SRCLD Presentation Details
  Title  
       
    Age of acquisition, language proficiency and the bilingual brain  
Author(s)
Arturo Hernandez - University of Houston

SRCLD Info
SRCLD Year: 2010
Presentation Type: Invited Speaker
Presentation Time: (na)
Abstract
What factors affect the coding of two languages in one brain? For over 100 years, researchers have suggested that age of acquisition (when) vs. proficiency (how well) in a particular language play a role in its neural representation. Recent work in my laboratory has explored the influence of these two variables in bilingual language processing using fMRI. Studies have also extended this work by looking at these two factors in monolinguals and in motor skill processing in athletes. The similarities across these domains provide compelling evidence of the link between language and motor skill learning. They are also consistent with an emergentist view in which neural representations arise from a series of interactions at multiple levels. The implications of this conceptualization of language for clinicians and educators alike will be discussed.
Author Biosketch(es)

Arturo Hernandez, Ph.D., is currently Associate Professor in the Department of Psychology and Director of the Developmental Cognitive Neuroscience graduate program at the University of Houston. He received his Ph.D. in Cognitive Science and Psychology from the University of California, San Diego in 1996 working with Elizabeth Bates.

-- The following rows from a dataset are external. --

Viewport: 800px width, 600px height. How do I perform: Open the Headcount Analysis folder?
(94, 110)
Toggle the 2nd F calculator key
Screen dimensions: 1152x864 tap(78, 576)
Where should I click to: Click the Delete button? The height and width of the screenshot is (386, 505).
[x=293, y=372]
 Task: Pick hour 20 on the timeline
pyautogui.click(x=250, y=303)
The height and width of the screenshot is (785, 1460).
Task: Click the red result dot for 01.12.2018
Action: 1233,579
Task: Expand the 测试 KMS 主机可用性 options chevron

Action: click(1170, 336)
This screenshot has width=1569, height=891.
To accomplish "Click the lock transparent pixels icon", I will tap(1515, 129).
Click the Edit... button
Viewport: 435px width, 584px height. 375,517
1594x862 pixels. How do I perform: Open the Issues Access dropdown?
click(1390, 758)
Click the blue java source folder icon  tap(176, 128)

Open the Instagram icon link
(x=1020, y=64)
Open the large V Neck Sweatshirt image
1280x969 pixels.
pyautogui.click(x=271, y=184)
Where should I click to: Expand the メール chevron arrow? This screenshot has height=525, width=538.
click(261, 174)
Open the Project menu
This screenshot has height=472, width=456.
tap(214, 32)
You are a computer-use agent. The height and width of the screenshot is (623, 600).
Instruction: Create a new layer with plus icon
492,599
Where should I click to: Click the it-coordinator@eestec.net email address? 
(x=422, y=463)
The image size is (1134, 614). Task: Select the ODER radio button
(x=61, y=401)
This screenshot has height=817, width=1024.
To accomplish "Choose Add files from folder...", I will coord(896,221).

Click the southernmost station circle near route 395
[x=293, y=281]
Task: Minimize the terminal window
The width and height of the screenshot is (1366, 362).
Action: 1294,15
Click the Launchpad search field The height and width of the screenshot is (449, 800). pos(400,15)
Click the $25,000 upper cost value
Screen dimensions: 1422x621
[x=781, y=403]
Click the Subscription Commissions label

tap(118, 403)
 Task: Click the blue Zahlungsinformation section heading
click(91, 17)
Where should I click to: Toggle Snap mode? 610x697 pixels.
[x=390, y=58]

He spent the following year in a post-doc with Marta Kutas, also at UCSD acquiring additional expertise in Neuroimaging methods. His major research interest is in the neural underpinnings of bilingual language processing and second language acquisition. He has used a variety of neuroimaging methods as well as behavioral techniques to investigate these phenomena which have been published in a number of peer reviewed journal articles. His research is currently funded by a grant from the National Institutes of Child Health and Human Development. He has also received awards from the National Science Foundation to spend a year at the Max Planck Institute for Mind and Brain in Leipzig, Germany. More recently, he was awarded a 9 month fellowship from the Alexander von Humboldt Foundation. During this time, he investigated language processing in early child bilinguals using Near Infrared Spectroscopy and Event-related Potentials in collaboration with Professor Isabell Wartenburger and Arno Villringer at the Charite Medical University in Berlin, Germany. Hernandez interest in language learning has also been informed by having learned four languages at various points during his life. He learned Spanish and English simultaneously as a child, spending the school year at home in California and each summer in Mexico. At the age of 20, he spent two years in Brazil during which he became fluent in Portuguese. His more recent visits to Germany have the added benefit of lending personal insight into language learning well beyond the college years.